Взбесившаяся, вставшая на дыбы колкая позёмка шла в наступление не единым фронтом, а наподобие армии персональных белесых торнадо, пыталась повязать по рукам и ногам и сбить с толку каждого в отдельности, упаковывая шаткие фигурки с лихвой взвивавшимся вокруг каждого крупнистым бантом – и колкие выпады в лицо, заставлявшие задыхаться, казались уже просто какой-то глупой шуткой. На небе было еще хуже, такой кошмар, что лучше было туда и не смотреть.

Дьюрька посекундно закусывал удила хлястика собственной простенькой бурой ватной ушанки: правое ухо шапки (которое он зачем-то пытался приладить наверх) то и дело падало вниз, и хлястик объеден был до состояния кисточки. И эта его лопоухая ушанка, и его беззаветная розовощекость, и выражавшие порыв и непреклонность узкие, как будто нарочно неимоверно растянутые в ширину, сощуренные серо-голубые глазищи, от непогоды тускло отблескивавшие рыбьей сталью, и щекастое, овальное личико с крупным носом (с едва наметившимся намеком на хищность – тут же смягчавшимся, впрочем, широким хрящом), и девчачий излом хохочущих губ, и круглявый подбородок, подпиравший отложной воротничок коротенького коричневого полупальтишка в клеточку, и стоптанные башмаки – делали Дьюрьку, который, отплевываясь от бросков снежной крупы, яростно пробивался к киоску Мосгорсправки напротив гостиницы «Москва» сквозь ураган позёмки, похожим на героя какого-то дурацкого советского кинематографа.
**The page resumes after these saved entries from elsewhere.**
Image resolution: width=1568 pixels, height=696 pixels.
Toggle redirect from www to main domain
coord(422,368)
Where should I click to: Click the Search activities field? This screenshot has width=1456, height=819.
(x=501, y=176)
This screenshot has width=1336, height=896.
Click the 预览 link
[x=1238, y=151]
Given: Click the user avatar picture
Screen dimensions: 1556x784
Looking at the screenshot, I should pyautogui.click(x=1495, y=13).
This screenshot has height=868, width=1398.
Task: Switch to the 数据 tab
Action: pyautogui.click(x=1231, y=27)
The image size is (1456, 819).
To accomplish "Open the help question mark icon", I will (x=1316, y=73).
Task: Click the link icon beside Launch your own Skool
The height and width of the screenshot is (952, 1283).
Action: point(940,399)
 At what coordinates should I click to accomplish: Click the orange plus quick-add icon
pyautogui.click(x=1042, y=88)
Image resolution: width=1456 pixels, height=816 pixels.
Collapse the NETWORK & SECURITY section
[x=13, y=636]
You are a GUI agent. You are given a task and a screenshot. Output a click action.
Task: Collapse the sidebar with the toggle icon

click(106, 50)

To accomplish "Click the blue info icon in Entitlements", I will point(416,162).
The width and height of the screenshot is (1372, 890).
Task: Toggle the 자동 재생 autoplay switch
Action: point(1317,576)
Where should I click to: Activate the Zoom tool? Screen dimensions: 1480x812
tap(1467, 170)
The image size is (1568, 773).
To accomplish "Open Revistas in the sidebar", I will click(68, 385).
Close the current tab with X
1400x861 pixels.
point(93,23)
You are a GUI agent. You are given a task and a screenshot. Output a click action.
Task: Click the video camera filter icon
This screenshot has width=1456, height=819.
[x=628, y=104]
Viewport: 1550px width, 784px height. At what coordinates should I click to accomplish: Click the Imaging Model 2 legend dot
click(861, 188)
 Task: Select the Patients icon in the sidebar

Елена держала фасон – шапку из кармана зимней куртки не доставала, и лишь прикладывала околевшие малиновые ладони к завывающим от холода ушам.

Шел Дьюрька то как на шарнирах – мелко-мелко и бегло-бегло перебирая наледь ступнями, то вдруг (когда, видимо, вспоминал о каких-то собственных внутренних представлениях о солидности) начинал размерять смороженный асфальт размашистым директорским шагом, вскинув голову. Впрочем, уже через несколько секунд о солидности он забывал – и припускал в толпе вновь со всех ног. Обе походки сменяли друг друга так часто – Дьюрька-директор так часто спотыкался о собственного своего внутреннего нетерпеливого двойника, да еще и через шаг вдруг обнаруживал, что Елена его обогнала – и опять переходил на шарнирный – как будто тайком от себя – и будто никто этого вокруг не видит – так охота было добежать первым – и быстрей-быстрей догонял, обгонял, пихался – что к Мосгорсправке они подвалили уже куча-малой.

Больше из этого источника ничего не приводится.